● **Task instructions**: Beginning at the line that contains "Where should I" and ending at the last line of the entries, write out each line exactly; include nothing outside that span.
Top of Data for review
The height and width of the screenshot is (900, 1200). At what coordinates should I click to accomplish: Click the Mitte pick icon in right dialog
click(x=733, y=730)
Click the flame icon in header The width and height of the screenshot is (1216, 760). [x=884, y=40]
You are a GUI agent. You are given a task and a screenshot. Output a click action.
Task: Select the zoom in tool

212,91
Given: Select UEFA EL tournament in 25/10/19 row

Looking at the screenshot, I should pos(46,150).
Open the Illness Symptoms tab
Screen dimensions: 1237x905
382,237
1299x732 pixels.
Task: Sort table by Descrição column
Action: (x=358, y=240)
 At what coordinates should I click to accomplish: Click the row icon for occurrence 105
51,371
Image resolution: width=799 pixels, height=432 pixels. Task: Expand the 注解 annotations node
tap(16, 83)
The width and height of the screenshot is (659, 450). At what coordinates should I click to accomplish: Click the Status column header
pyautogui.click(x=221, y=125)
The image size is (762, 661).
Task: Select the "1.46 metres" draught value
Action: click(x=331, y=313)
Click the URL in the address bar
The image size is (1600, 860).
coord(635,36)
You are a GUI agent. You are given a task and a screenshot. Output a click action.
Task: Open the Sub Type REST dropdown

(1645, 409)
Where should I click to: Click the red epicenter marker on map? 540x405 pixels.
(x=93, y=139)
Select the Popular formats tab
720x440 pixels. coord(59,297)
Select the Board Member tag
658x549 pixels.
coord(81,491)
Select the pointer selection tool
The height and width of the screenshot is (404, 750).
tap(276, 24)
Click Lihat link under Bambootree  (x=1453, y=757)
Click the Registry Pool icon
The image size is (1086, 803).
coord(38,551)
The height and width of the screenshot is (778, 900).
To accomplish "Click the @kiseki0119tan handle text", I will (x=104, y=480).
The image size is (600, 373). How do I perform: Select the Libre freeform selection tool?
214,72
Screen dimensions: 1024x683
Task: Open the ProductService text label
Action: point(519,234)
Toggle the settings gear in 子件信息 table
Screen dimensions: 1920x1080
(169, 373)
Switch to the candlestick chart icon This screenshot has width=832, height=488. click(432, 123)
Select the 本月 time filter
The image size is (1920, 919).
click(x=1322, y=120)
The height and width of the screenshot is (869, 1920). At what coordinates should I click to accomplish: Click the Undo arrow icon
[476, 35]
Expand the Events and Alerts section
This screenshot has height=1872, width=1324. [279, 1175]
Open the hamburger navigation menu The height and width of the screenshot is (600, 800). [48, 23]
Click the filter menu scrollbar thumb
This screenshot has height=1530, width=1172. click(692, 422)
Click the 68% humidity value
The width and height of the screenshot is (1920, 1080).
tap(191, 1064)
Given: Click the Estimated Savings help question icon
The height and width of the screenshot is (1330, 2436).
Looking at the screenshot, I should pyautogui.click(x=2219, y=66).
Bottom of Data for review
● **Result of this exercise**:
Where should I click to: Click the red epicenter marker on map? 540x405 pixels.
(x=93, y=139)
Select the Popular formats tab
720x440 pixels. coord(59,297)
Select the Board Member tag
658x549 pixels.
coord(81,491)
Select the pointer selection tool
The height and width of the screenshot is (404, 750).
tap(276, 24)
Click Lihat link under Bambootree  (x=1453, y=757)
Click the Registry Pool icon
The image size is (1086, 803).
coord(38,551)
The height and width of the screenshot is (778, 900).
To accomplish "Click the @kiseki0119tan handle text", I will (x=104, y=480).
The image size is (600, 373). How do I perform: Select the Libre freeform selection tool?
214,72
Screen dimensions: 1024x683
Task: Open the ProductService text label
Action: point(519,234)
Toggle the settings gear in 子件信息 table
Screen dimensions: 1920x1080
(169, 373)
Switch to the candlestick chart icon This screenshot has width=832, height=488. click(432, 123)
Select the 本月 time filter
The image size is (1920, 919).
click(x=1322, y=120)
The height and width of the screenshot is (869, 1920). At what coordinates should I click to accomplish: Click the Undo arrow icon
[476, 35]
Expand the Events and Alerts section
This screenshot has height=1872, width=1324. [279, 1175]
Open the hamburger navigation menu The height and width of the screenshot is (600, 800). [48, 23]
Click the filter menu scrollbar thumb
This screenshot has height=1530, width=1172. click(692, 422)
Click the 68% humidity value
The width and height of the screenshot is (1920, 1080).
tap(191, 1064)
Given: Click the Estimated Savings help question icon
The height and width of the screenshot is (1330, 2436).
Looking at the screenshot, I should pyautogui.click(x=2219, y=66).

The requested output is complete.